**Excerpted text**
● ● ● ● ● ● ●

By 2005 OSCAR’s fame had spread and (with Ann Copestake and Simone Teufel) we won an EPSRC grant (“Sciborg“) to develop natural language processing in chemistry and science (http://www.cl.cam.ac.uk/research/nl/sciborg/www/ ). We partnered with RSC, IUCr and Nature PG all of whom collaborated by making corpora available. By that time we had learnt that the problem of understanding language in general was very difficult indeed. However chemistry has many restricted domains and that gave a spectrum of challenges. Part of SciBorg was, therefore, to develop chemical entity recognition (i.e. recognising chemical names and terms in text). Simple lookup only solves part of this as (a) there are many names for the same compound (b) hypothetical or recently discovered/synthesised compounds are not in dictionaries. This work was largely carried out by Peter Corbett (with help from the RSC) and the tool became known as OSCAR3.

Entity recognition is not an exact science and several methods need to be combined: lookup, lexical form (does the word look “chemical”), name2Structure (can we translate the name to a chemical?), context (does it make sense in the sentence?) and machine learning (training OSCAR with documents which have been annotated by humans). There are many combinations and Peter used those which were most relevant in 2005. OSCAR rapidly became known as a high-quality tool.

This required large amounts of careful, tedious work. A corpus had to be selected and then annotated by humans. Strict guidelines were prepared; here’s an example from Peter Corbett and Colin Batchelor (RSC). What is a compound? There are some 30 pages like this.

.

The humans agreed at about 90% precision/recall, setting the limit for machine annotation (OSCAR is about 85%). OSCAR can do more than just chemical compounds and here is a typical result:

 

In 2008 Daniel Lowe took up the name2Structure challenge and has developed OPSIN to be the world’s most accurate name2structure translator, with a wide range of vocabularies. OPSIN was bundled as part of OSCAR3 which also acquired many other features (web server, chemical search, annotation, etc.). We were joined by Lezan Hawizy who initiated Unilever-funded work on extracting polymer innformation from the literature. Joe Townsend worked on the JISC SPECTRaT project looking at extracting information from theses. In 2009 we won a JISC grant (Cheta) to see whether humans or machines were better at marking upn chemistry in text and work proceeded jointly at Cambridge (Lezan Hawizy) and the National Centre for Text Mining (NaCTeM, Manchester).

● ● ● ● ● ● ●

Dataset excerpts

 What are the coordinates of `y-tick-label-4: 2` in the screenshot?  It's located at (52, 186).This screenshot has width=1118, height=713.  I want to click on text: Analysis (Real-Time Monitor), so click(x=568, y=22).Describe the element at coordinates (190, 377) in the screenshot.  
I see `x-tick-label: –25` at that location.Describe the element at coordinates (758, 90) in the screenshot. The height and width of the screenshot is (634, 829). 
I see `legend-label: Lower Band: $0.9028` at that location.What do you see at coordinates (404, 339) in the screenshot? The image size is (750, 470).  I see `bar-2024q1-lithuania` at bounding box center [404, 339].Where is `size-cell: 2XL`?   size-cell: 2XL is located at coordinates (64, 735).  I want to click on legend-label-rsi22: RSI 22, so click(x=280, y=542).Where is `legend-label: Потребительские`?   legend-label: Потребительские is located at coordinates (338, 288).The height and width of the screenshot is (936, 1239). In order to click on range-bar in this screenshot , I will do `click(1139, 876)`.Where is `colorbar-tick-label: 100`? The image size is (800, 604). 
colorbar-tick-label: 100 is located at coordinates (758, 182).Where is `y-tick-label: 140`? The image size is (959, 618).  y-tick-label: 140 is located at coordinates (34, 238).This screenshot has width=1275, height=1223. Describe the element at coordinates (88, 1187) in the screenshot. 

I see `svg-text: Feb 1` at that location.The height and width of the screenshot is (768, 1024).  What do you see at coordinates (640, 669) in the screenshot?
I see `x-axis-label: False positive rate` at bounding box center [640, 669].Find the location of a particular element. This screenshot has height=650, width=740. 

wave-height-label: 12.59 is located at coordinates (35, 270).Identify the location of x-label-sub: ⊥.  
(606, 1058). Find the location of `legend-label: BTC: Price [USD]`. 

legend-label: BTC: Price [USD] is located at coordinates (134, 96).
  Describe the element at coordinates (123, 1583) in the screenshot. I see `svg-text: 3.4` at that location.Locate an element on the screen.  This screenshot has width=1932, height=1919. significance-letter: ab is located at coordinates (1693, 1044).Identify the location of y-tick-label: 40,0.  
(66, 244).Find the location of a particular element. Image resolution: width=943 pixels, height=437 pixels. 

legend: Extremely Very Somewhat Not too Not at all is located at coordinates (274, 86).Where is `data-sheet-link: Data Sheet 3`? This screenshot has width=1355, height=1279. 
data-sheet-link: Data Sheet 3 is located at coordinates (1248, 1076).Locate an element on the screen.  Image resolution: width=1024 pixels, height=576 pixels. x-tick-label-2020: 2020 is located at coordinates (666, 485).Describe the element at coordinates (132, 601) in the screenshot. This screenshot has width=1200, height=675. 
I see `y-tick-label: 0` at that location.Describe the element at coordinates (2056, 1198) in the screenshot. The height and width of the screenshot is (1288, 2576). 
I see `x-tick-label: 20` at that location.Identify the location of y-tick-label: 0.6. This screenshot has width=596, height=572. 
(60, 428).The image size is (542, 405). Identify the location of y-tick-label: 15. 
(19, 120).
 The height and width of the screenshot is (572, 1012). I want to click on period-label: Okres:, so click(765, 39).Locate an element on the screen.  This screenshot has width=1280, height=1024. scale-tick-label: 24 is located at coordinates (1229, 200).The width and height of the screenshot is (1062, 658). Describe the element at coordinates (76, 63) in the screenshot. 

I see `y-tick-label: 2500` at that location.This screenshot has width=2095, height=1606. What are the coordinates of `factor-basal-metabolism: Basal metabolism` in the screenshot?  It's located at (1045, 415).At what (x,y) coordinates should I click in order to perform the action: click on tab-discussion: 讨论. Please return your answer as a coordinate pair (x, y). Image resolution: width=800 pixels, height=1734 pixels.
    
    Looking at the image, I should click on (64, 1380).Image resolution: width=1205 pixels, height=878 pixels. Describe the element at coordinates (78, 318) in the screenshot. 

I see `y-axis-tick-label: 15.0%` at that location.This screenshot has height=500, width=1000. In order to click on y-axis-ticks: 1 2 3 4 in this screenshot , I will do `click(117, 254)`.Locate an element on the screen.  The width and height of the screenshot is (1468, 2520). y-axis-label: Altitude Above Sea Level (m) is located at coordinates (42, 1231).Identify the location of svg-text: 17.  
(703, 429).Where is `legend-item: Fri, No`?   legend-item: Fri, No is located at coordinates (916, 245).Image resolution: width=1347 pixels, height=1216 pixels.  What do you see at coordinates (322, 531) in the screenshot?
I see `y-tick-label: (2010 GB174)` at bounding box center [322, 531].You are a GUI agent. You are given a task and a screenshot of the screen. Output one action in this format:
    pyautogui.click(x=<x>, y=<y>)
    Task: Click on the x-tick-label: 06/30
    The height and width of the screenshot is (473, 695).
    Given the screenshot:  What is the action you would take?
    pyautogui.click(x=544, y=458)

● ● ● ● ● ● ●

**Activity**
Using the text on OSCAR above, answer these:
1. Who largely carried out the chemical entity recognition work that became known as OSCAR3?
2. At about what level of precision/recall did the human annotators agree?
3. In which year did Daniel Lowe take up the name2Structure challenge, and what tool did he develop?

**Expected answer**
1. Peter Corbett, with help from the RSC.
2. About 90%.
3. 2008; he developed OPSIN.